Question

Substitute $$\sin\theta $$ for $$x$$ in the expression $$\sqrt {1-x^{2}}$$, and simplify. Assume that $$0\leq \theta \leq \dfrac{\pi}{2}$$.

Answer

**step1** Understanding the problem

The problem asks us to perform a substitution in a given mathematical expression. We are to replace the variable $$x$$ with the trigonometric function $$\sin\theta$$ in the expression $$\sqrt{1-x^2}$$. After this substitution, the goal is to simplify the resulting expression.
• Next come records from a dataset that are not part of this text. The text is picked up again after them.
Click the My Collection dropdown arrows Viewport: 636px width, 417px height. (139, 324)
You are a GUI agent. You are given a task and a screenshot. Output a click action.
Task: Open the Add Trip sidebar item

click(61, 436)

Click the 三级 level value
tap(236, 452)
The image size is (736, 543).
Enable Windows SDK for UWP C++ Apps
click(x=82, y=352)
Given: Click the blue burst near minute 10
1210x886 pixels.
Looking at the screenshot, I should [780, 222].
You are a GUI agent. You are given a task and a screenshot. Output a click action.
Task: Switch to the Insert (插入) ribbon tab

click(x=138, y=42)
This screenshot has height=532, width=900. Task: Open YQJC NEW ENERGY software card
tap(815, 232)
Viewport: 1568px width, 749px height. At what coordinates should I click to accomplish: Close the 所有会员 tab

A crucial piece of information provided is the range for $$\theta$$, which is $$0 \leq \theta \leq \frac{\pi}{2}$$. This condition will be important for the final simplification.

**step2** Performing the substitution

We begin with the original expression:
$$\sqrt{1-x^2}$$
Now, we substitute $$x$$ with $$\sin\theta$$ as instructed:
$$\sqrt{1-(\sin\theta)^2}$$
By convention, $$(\sin\theta)^2$$ is written as $$\sin^2\theta$$. So, our expression becomes:
$$\sqrt{1-\sin^2\theta}$$

**step3** Applying a trigonometric identity

To simplify the expression further, we need to recall a fundamental relationship between sine and cosine functions. This relationship is known as the Pythagorean identity in trigonometry, which states:
$$\sin^2\theta + \cos^2\theta = 1$$
We can rearrange this identity to express $$1-\sin^2\theta$$ in terms of $$\cos^2\theta$$:
$$1 - \sin^2\theta = \cos^2\theta$$
Now, we can substitute $$\cos^2\theta$$ into our expression from the previous step:
$$\sqrt{\cos^2\theta}$$

**step4** Simplifying the square root

When taking the square root of a squared term, the result is the absolute value of that term. For any real number $$A$$, $$\sqrt{A^2} = |A|$$.
Applying this rule to our expression, we get:
$$\sqrt{\cos^2\theta} = |\cos\theta|$$

**step5** Using the given condition for final simplification

The problem provides a specific range for $$\theta$$: $$0 \leq \theta \leq \frac{\pi}{2}$$. This range corresponds to the first quadrant on the unit circle.
In the first quadrant, the cosine function ($$\cos\theta$$) takes on non-negative values. That is, for any angle $$\theta$$ between $$0$$ and $$\frac{\pi}{2}$$ (inclusive), $$\cos\theta \geq 0$$.
Since $$\cos\theta$$ is non-negative in this range, its absolute value is simply itself. Therefore, $$|\cos\theta| = \cos\theta$$.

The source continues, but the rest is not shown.